Don’t get me wrong, people need to be fed well and I highly respect and appreciate faithful pastors and teachers who take the study of Scripture seriously and who spend time wrestling with the text in order to unpack the essential and necessary truths that are in the Word of God, words to convict, correct, build up, equip and sanctify God’s people.
However, when the sole activity/purpose of going to church becomes consuming a sermon, this means you can keep the habits acquired during pandemic lockdown of tuning in from the comfort of your home while sipping coffee in your pajamas.
Therefore, we need to shift our mentality from doing church to being church.
Although not an exhaustive list, I will mention three interrelated ways in which we can move towards this goal, with a particular focus on the third.
Continuing the third point, as Christians we often create insular sub-cultures that do not connect or relate meaningfully with the communities around us. Like the Pharisees in Luke 10:27, we often ask hesitatingly, “Who is my neighbor ?”.
Given the current circumstances in Lebanon, people need more than just a good sermon. They need a shoulder to lean on, a friend to open up to. They want someone who can support them, listen to them, and sincerely love them. When calamity or catastrophe hits, presence is more important than words. People might not remember a sermon but they will remember when you stood next to them during one of their bad days.

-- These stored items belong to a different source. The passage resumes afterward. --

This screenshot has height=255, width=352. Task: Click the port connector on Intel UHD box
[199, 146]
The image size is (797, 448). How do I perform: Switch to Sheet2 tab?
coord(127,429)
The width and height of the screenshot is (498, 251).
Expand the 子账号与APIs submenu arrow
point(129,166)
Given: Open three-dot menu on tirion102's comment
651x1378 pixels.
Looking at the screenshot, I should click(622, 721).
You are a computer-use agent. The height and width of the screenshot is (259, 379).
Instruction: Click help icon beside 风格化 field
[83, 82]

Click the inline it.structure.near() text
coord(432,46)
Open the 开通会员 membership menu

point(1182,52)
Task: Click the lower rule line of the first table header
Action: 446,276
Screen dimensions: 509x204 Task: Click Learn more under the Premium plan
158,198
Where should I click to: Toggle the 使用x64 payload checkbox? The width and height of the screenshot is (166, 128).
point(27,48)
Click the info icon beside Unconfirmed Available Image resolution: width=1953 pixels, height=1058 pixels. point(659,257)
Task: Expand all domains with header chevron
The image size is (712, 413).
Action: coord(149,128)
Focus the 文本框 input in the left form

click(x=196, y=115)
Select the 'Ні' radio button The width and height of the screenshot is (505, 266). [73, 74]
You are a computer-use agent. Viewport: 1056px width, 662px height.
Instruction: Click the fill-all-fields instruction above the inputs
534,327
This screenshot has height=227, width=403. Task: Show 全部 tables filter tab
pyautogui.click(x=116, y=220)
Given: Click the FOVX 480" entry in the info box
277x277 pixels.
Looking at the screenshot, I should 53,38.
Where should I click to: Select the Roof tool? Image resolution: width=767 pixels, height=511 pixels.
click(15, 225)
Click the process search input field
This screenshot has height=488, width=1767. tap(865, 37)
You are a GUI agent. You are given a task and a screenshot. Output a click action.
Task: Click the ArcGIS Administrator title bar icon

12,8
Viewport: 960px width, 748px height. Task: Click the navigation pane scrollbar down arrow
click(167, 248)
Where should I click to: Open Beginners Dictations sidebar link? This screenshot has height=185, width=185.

In other terms, instead of inviting people to church, let us take the church to people. Let us reflect Christ and live out the Gospel with both words and time. Presence and proclamation of the gospel go hand in hand.
Therefore, in a world of division we need be agents of reconciliation. In a world of distraction and “pathological busyness”, to use the term coined by Ronald Rolheiser, we need to have presence- real presence. In a world of one night stands we are to be invested emotionally. In a world of compliance and minimum requirements we are to love in a confounding way. In a world of programs, efficiency and speed, we need to invest in impractical and burdensome relationships. Indeed, our world tells us to spend time with those who can get us somewhere. Jesus tells us to spend time with those who will slow us down.
The truth is that living like this is costly, but loving others the way Jesus did was never meant to be easy or cheap. Because we, God’s collective Church, have experienced God’s presence and love in our lives first, we are all called and enabled to share that love with others.
If we really understand the full implication of the Gospel in our lives then we cannot be spectators of church. The gospel changes us inside out by transforming us into a nation of priests who are bringing the hope and restoration that is in Christ to people. God did not choose the smartest, the brightest or the most articulate to serve Him. The first disciples are the best examples of this. He has called you and me to be part of His great plan to redeem everything unto himself.
Wissam is Chief Operations Officer of LSESD. He writes at the intersection of faith, politics and economics.